(Assigned task)
In the entries below, find the line with "The height and width of the screenshot is (513, 1568)." and the line with "This screenshot has height=695, width=1083.". Reproduce those two lines and every line between them exactly, and nothing more.

(Data for this task)
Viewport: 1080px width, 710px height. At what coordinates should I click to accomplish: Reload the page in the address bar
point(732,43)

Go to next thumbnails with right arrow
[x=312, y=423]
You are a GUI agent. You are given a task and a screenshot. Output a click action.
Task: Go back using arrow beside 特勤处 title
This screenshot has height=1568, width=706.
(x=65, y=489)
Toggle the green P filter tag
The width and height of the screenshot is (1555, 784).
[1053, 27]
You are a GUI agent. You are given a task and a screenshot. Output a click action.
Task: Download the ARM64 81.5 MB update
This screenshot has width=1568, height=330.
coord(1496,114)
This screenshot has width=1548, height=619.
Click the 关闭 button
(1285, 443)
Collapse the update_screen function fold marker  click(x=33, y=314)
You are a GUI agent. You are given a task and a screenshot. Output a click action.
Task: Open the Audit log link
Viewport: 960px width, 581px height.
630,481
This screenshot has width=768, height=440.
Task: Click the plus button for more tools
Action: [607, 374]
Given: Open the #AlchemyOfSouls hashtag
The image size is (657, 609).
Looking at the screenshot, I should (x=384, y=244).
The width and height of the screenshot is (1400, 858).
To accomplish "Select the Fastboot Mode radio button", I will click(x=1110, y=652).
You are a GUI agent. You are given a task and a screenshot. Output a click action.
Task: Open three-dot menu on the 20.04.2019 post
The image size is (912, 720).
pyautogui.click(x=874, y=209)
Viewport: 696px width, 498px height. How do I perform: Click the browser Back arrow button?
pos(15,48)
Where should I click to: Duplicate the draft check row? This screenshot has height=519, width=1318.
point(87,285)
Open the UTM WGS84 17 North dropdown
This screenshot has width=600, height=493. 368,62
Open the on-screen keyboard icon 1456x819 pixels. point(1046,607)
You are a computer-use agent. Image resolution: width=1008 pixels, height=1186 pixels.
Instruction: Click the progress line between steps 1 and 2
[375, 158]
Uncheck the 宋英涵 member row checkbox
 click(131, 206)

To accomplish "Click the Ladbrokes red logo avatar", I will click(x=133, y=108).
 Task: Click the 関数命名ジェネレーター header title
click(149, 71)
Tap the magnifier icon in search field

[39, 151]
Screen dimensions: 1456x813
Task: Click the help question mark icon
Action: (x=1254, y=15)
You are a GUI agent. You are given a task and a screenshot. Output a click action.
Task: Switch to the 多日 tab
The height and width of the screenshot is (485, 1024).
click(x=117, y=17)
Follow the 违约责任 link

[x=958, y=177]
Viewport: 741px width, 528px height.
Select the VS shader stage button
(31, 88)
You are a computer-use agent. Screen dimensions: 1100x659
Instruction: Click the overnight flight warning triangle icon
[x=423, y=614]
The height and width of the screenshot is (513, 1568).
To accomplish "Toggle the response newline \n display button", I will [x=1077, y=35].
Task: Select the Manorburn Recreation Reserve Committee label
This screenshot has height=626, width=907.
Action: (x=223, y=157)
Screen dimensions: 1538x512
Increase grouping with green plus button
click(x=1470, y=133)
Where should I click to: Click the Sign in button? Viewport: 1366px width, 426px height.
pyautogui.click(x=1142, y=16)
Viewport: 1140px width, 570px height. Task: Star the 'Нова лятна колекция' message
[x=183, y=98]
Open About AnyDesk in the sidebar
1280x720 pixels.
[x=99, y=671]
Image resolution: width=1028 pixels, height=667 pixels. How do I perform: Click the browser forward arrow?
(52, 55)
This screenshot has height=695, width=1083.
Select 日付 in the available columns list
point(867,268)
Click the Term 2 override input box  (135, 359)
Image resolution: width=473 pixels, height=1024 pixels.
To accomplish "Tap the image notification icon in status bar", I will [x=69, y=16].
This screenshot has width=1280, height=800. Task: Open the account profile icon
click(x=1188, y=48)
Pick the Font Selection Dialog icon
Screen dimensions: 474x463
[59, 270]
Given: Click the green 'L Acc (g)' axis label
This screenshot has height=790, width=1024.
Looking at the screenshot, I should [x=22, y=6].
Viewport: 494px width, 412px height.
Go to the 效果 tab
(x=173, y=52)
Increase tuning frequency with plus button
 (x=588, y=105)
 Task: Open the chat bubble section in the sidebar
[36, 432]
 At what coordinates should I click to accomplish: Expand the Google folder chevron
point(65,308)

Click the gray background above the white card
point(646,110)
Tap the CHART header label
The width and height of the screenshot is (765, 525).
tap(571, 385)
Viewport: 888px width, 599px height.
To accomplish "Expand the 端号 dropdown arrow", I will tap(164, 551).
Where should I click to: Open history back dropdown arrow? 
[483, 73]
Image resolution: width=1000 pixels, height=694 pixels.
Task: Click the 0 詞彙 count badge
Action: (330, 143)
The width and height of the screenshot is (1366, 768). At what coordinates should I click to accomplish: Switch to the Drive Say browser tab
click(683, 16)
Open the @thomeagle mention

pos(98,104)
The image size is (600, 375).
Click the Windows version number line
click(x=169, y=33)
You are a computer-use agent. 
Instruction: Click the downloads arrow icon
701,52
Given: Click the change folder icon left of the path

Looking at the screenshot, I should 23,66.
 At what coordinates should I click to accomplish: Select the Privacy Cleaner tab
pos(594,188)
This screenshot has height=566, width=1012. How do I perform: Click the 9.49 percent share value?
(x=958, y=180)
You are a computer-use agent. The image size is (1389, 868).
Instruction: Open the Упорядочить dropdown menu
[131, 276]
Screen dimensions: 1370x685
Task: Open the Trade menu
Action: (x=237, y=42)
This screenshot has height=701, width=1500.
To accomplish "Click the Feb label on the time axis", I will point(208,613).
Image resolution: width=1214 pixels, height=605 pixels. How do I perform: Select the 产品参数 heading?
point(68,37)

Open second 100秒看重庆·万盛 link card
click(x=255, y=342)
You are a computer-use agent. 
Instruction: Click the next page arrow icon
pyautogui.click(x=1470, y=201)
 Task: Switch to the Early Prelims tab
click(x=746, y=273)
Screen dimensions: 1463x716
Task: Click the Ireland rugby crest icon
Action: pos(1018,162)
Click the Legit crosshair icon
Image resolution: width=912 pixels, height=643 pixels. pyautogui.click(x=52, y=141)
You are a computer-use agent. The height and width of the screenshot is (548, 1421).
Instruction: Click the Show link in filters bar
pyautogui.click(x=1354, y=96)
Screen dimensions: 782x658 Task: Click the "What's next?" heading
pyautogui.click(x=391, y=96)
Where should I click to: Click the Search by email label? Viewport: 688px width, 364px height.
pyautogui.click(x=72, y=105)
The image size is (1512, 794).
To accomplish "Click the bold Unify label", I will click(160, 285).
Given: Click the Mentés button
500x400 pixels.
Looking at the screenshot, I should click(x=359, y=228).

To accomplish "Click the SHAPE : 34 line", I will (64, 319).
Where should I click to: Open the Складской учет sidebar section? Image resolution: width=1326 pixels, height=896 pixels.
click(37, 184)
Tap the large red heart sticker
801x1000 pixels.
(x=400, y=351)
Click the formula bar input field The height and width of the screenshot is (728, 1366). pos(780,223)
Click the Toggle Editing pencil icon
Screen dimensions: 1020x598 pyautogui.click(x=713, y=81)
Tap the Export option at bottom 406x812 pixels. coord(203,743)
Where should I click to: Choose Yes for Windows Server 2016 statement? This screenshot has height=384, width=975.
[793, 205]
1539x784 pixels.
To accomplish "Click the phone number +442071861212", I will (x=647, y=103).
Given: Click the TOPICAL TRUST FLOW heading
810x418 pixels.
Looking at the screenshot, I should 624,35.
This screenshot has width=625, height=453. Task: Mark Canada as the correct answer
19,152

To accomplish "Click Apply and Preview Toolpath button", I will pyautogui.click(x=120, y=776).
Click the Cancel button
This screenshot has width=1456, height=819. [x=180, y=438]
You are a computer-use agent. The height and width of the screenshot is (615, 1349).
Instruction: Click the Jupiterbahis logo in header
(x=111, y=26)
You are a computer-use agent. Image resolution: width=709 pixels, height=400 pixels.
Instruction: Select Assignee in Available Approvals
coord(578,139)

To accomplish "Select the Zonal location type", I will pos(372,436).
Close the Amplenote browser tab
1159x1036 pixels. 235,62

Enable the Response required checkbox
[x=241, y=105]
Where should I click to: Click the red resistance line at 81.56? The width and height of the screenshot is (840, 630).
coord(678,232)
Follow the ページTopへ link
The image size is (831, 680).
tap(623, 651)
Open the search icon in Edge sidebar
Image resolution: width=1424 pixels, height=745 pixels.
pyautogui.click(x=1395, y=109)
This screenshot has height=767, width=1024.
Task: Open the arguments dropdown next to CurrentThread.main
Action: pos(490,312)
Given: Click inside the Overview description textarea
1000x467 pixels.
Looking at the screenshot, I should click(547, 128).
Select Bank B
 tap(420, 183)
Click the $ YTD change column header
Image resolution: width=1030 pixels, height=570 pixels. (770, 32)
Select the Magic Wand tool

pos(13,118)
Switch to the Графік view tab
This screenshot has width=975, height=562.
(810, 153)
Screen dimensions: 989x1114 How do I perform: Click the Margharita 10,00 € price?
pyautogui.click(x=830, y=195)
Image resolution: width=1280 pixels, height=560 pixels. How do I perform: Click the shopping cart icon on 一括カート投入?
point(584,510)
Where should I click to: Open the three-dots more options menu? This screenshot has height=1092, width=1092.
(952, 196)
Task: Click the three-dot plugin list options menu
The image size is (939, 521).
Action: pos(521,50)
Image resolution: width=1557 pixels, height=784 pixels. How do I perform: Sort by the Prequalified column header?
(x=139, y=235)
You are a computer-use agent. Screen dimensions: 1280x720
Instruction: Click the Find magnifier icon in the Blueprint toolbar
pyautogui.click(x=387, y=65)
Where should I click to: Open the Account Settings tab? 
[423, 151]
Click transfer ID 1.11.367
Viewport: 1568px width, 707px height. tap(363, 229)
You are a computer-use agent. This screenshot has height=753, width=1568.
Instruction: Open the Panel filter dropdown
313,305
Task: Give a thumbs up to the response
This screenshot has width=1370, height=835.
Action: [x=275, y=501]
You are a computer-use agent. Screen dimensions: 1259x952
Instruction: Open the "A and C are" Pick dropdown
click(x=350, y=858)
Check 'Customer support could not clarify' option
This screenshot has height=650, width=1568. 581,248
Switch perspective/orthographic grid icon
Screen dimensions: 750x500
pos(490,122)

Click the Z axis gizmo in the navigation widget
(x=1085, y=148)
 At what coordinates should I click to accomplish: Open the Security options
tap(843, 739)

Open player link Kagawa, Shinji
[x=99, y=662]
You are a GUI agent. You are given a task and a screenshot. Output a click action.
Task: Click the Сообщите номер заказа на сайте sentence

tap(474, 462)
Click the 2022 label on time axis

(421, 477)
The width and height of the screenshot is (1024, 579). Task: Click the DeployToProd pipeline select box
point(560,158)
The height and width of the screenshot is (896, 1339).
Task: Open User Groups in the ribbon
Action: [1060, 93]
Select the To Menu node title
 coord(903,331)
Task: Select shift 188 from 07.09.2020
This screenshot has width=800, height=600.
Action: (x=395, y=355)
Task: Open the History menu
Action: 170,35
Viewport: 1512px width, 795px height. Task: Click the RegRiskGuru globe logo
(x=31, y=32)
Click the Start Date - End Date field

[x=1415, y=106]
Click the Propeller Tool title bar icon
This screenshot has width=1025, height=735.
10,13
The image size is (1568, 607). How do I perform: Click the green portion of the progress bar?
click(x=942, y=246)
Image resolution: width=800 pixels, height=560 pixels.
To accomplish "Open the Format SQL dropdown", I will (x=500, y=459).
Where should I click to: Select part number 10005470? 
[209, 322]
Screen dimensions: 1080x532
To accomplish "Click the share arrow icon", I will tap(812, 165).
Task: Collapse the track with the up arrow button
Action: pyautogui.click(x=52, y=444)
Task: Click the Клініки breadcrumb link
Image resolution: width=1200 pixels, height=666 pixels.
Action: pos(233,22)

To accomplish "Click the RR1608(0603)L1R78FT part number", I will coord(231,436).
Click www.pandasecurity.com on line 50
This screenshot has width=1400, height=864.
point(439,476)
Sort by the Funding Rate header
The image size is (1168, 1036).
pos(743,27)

(Response area)
The height and width of the screenshot is (513, 1568).
To accomplish "Toggle the response newline \n display button", I will [x=1077, y=35].
Task: Select the Manorburn Recreation Reserve Committee label
This screenshot has height=626, width=907.
Action: (x=223, y=157)
Screen dimensions: 1538x512
Increase grouping with green plus button
click(x=1470, y=133)
Where should I click to: Click the Sign in button? Viewport: 1366px width, 426px height.
pyautogui.click(x=1142, y=16)
Viewport: 1140px width, 570px height. Task: Star the 'Нова лятна колекция' message
[x=183, y=98]
Open About AnyDesk in the sidebar
1280x720 pixels.
[x=99, y=671]
Image resolution: width=1028 pixels, height=667 pixels. How do I perform: Click the browser forward arrow?
(52, 55)
This screenshot has height=695, width=1083.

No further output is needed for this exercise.